Question

Express all answers in terms of $$\pi .$$The function $$f(x)=5 \pi x^{2}$$ describes the volume, $$f(x),$$ of a right circular cylinder of height 5 feet and radius $$x$$ feet. If the radius is changing, find the instantaneous rate of change of the volume with respect to the radius when the radius is 8 feet.

Answer

**step1** Understanding the Problem

The problem asks for the "instantaneous rate of change" of the volume of a right circular cylinder with respect to its radius. We are given the volume function $$f(x)=5 \pi x^{2}$$, where $$x$$ represents the radius in feet. We need to find this rate of change when the radius $$x$$ is 8 feet.

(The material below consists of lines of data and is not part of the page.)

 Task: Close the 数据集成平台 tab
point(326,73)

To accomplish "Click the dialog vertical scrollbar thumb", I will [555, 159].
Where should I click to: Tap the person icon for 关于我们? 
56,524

**step2** Relating to the Volume Formula

The standard formula for the volume of a right circular cylinder is $$V = \pi r^2 h$$. In this problem, the height $$h$$ is given as 5 feet, and the radius $$r$$ is denoted by $$x$$. Substituting these values into the formula, we get $$V = \pi (x)^2 (5) = 5 \pi x^2$$. This confirms that the given function accurately describes the volume based on the radius.

**step3** Interpreting "Instantaneous Rate of Change"

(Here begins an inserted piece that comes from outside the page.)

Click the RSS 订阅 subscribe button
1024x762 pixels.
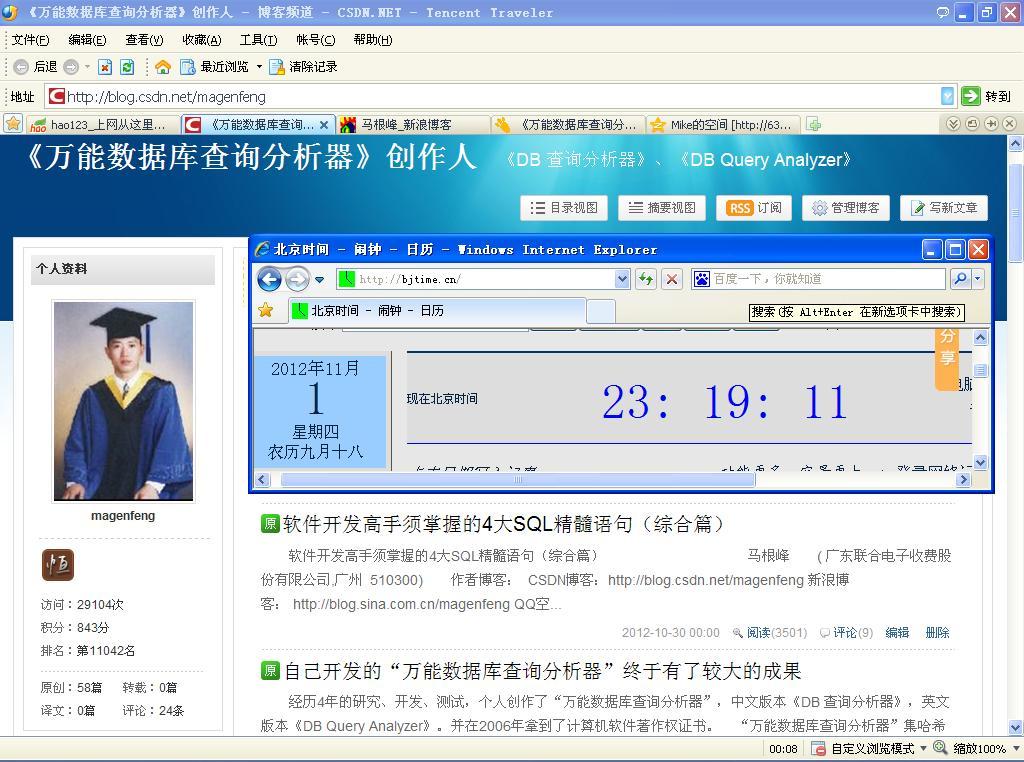tap(754, 208)
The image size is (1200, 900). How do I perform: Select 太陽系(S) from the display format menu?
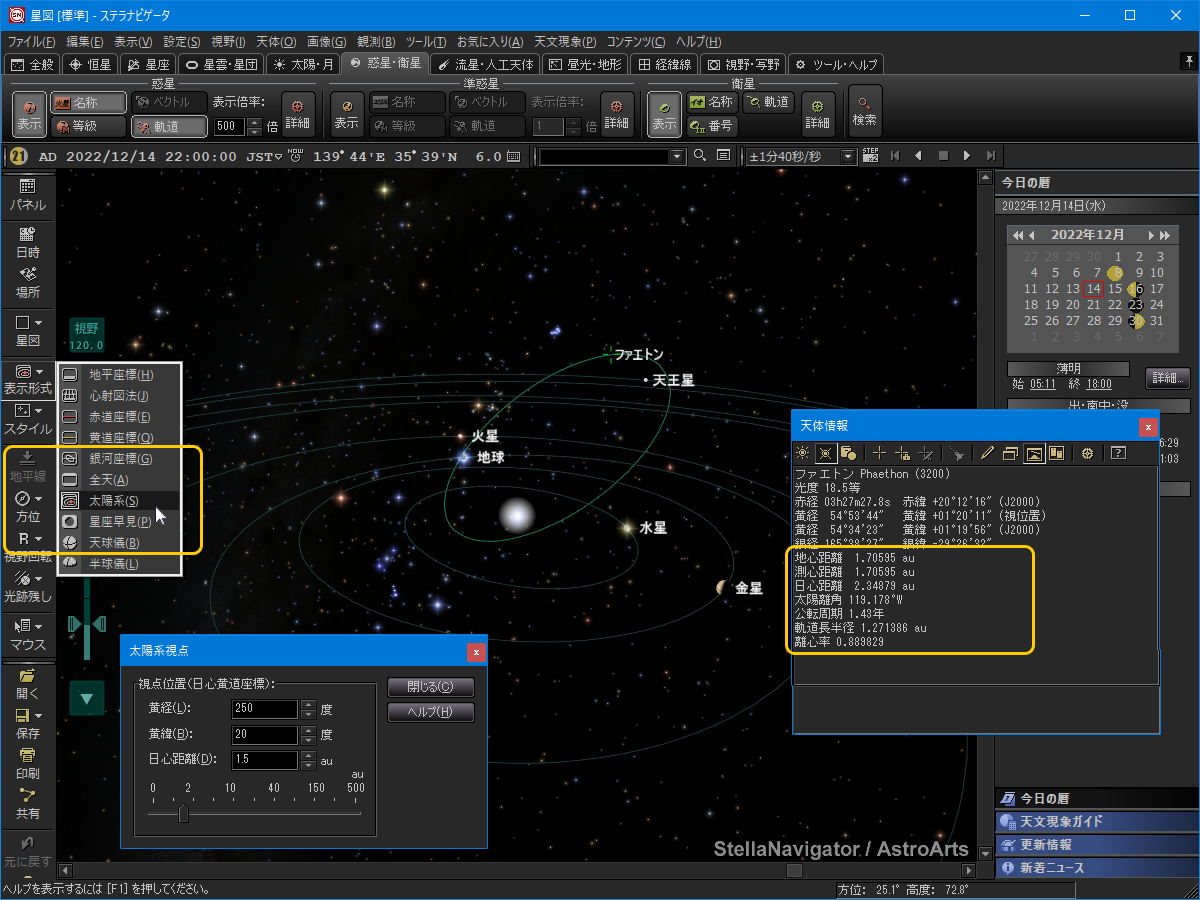coord(113,501)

For a function like $$f(x)=5 \pi x^{2}$$, the volume does not change at a constant rate as the radius changes. For example, increasing the radius from 1 to 2 feet causes a different change in volume than increasing it from 8 to 9 feet. The "instantaneous rate of change" at a specific radius (like 8 feet) describes how much the volume is changing *at that exact moment* if the radius were to change by a very, very tiny amount. It's like finding the steepness of the curve of the volume function at precisely the point where $$x=8$$.

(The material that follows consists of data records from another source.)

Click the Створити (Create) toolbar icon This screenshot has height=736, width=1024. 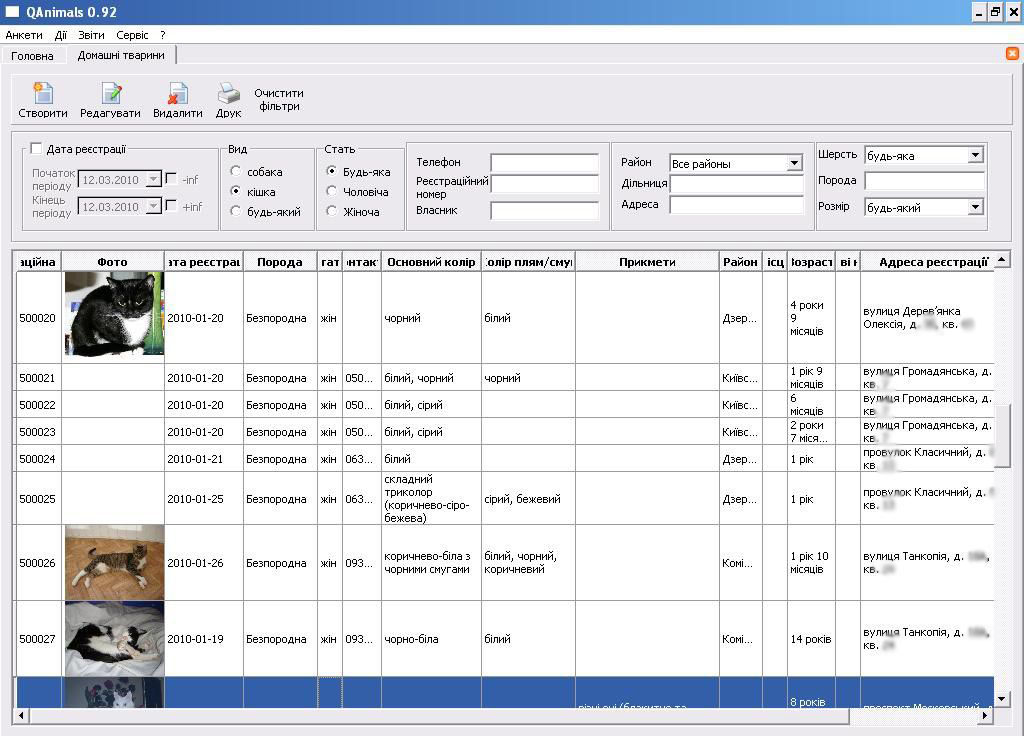click(x=43, y=94)
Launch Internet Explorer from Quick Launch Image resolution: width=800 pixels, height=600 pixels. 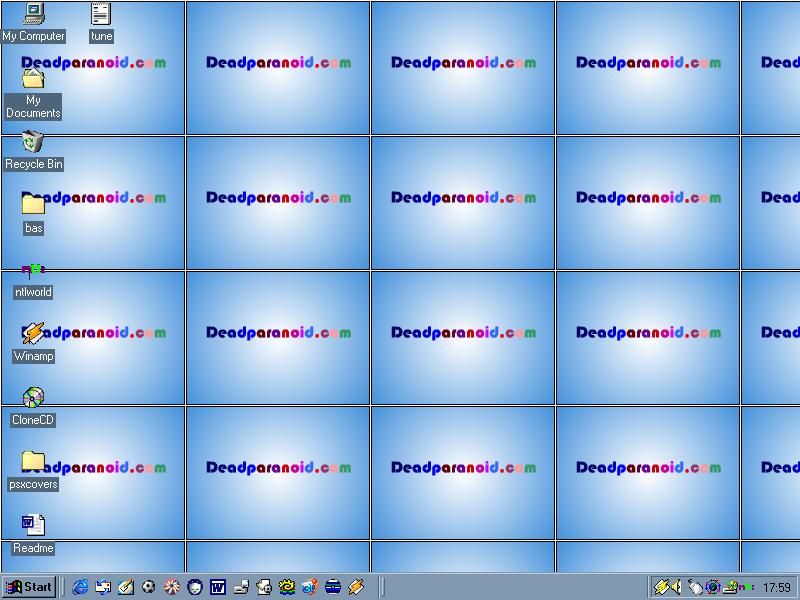pyautogui.click(x=80, y=587)
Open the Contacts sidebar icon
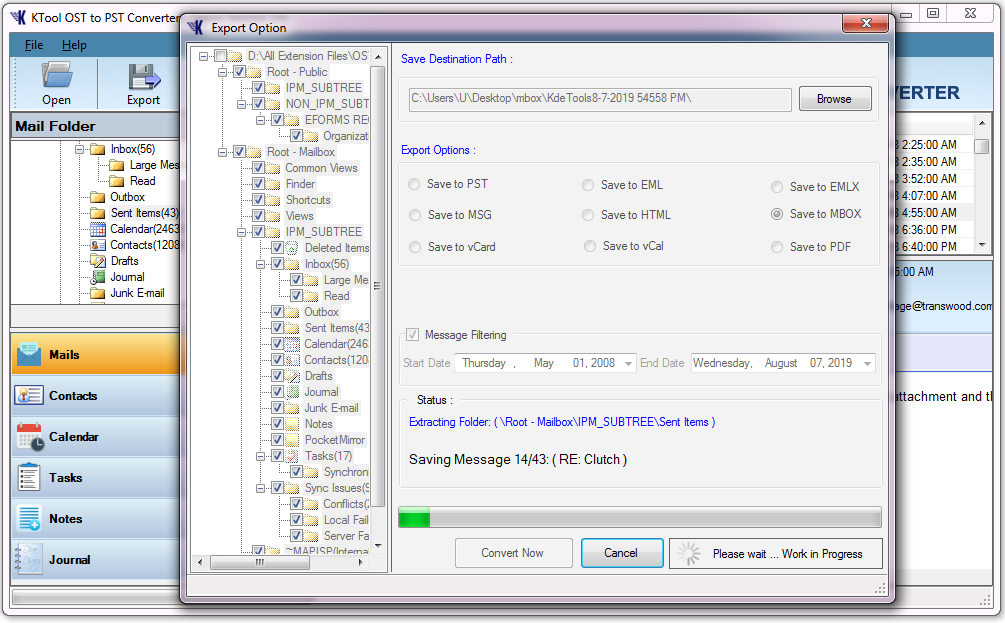The image size is (1005, 623). (29, 395)
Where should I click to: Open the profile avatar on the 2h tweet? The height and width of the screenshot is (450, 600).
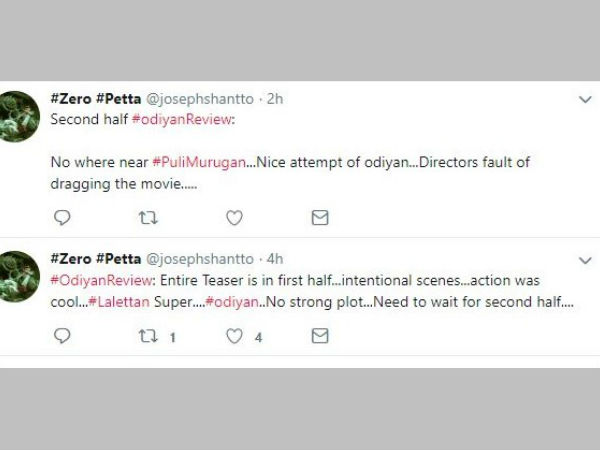click(x=20, y=116)
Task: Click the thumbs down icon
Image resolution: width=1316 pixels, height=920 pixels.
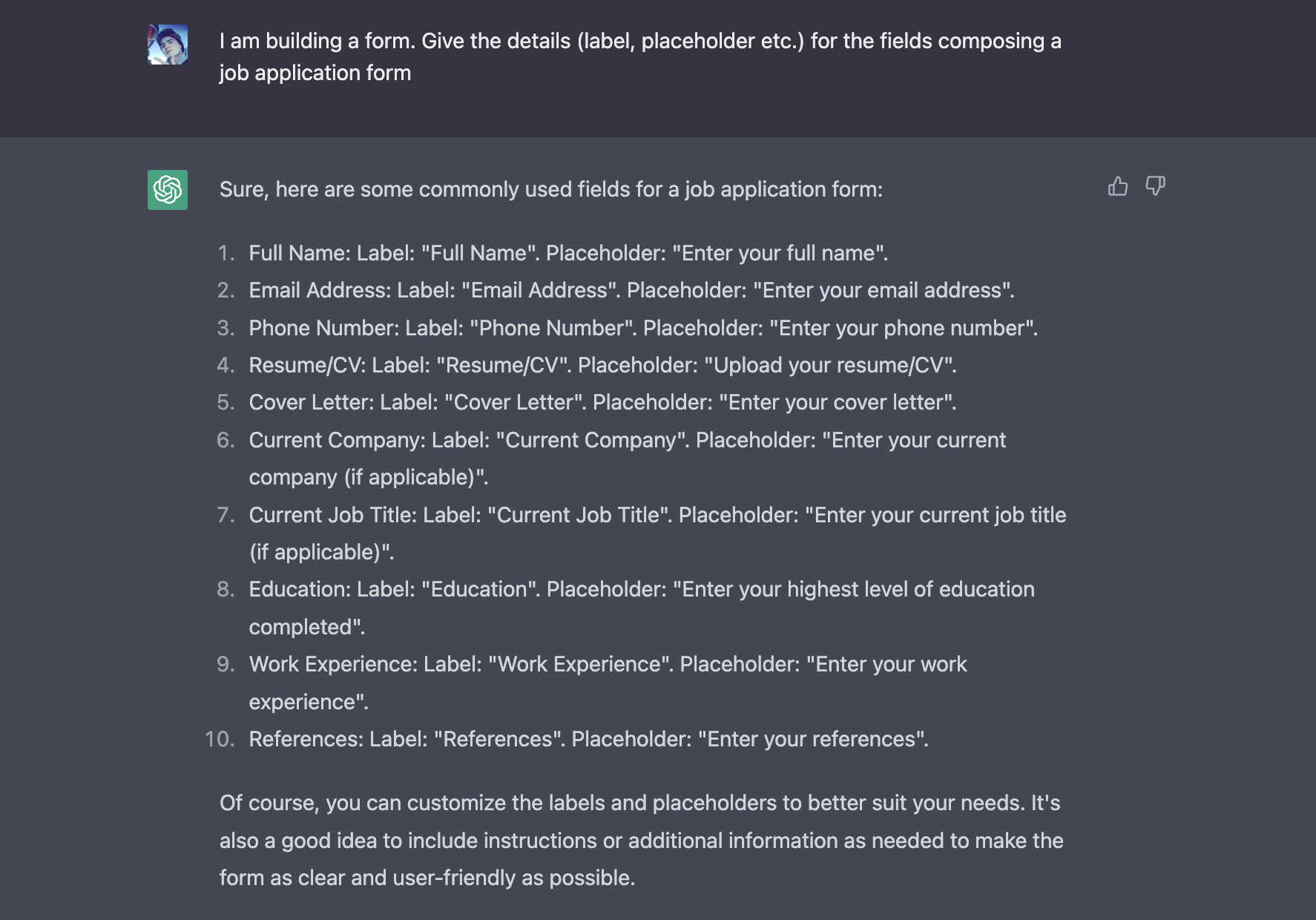Action: coord(1155,186)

**step4** Determining the General Rate of Change Expression

To find this instantaneous rate of change, we need to understand how the function $$f(x) = 5 \pi x^{2}$$ changes for any given value of $$x$$. The constant factor in the function is $$5 \pi$$. The variable part is $$x^{2}$$. The instantaneous rate of change of a term like $$x^{2}$$ with respect to $$x$$ is found by multiplying the exponent (which is 2) by the base ($$x$$) and then reducing the exponent by one (making it 1, so $$x^1$$ or simply $$x$$). This results in $$2x$$.
Therefore, the instantaneous rate of change of the entire function $$f(x) = 5 \pi x^{2}$$ is $$5 \pi \times (2x)$$, which simplifies to $$10 \pi x$$. This expression tells us how quickly the volume is changing for any given radius $$x$$.

**step5** Calculating the Rate of Change at the Specified Radius

We are asked to find the instantaneous rate of change when the radius $$x$$ is 8 feet. We will substitute $$x=8$$ into our general rate of change expression, $$10 \pi x$$.
$$10 \pi (8) = 80 \pi$$
Therefore, when the radius is 8 feet, the volume is instantaneously changing at a rate of $$80 \pi$$ cubic feet per foot of radius.